### AIM:
Present the entries below as a numbered list, skipping blank lines and leaving out the pictures.
####################
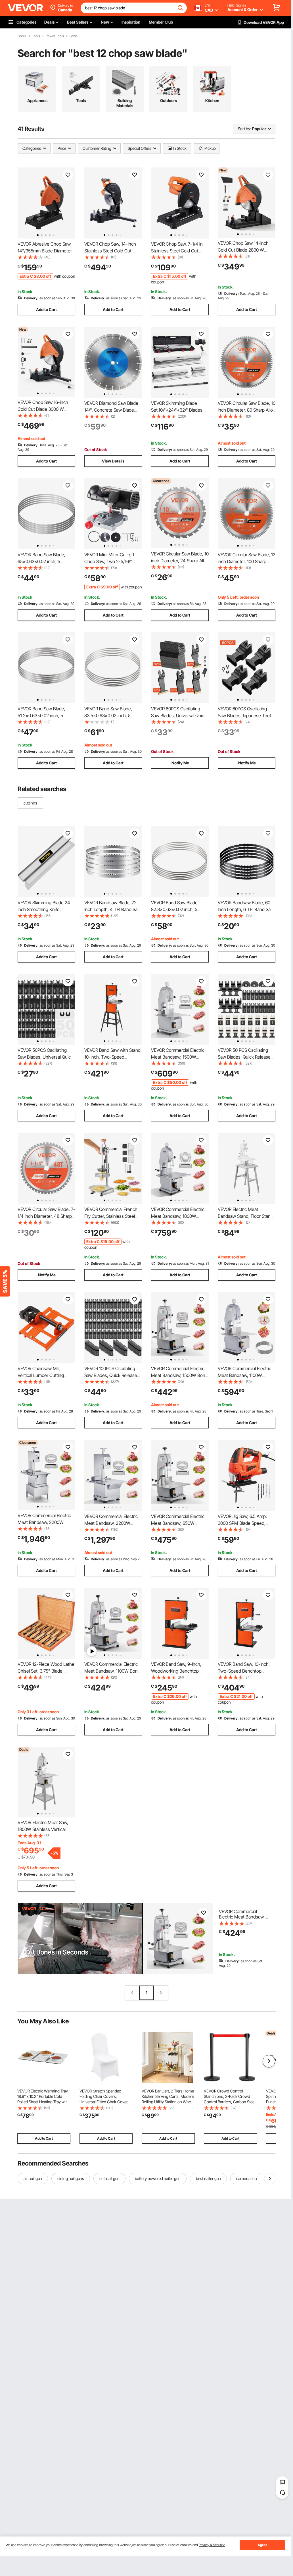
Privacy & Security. (212, 2545)
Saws (74, 36)
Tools (36, 36)
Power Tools (55, 36)
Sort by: (244, 128)
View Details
####################
### FULL SOLUTION:
1. Privacy & Security. (212, 2545)
2. Saws (74, 36)
3. Tools (36, 36)
4. Power Tools (55, 36)
5. Sort by: (244, 128)
6. View Details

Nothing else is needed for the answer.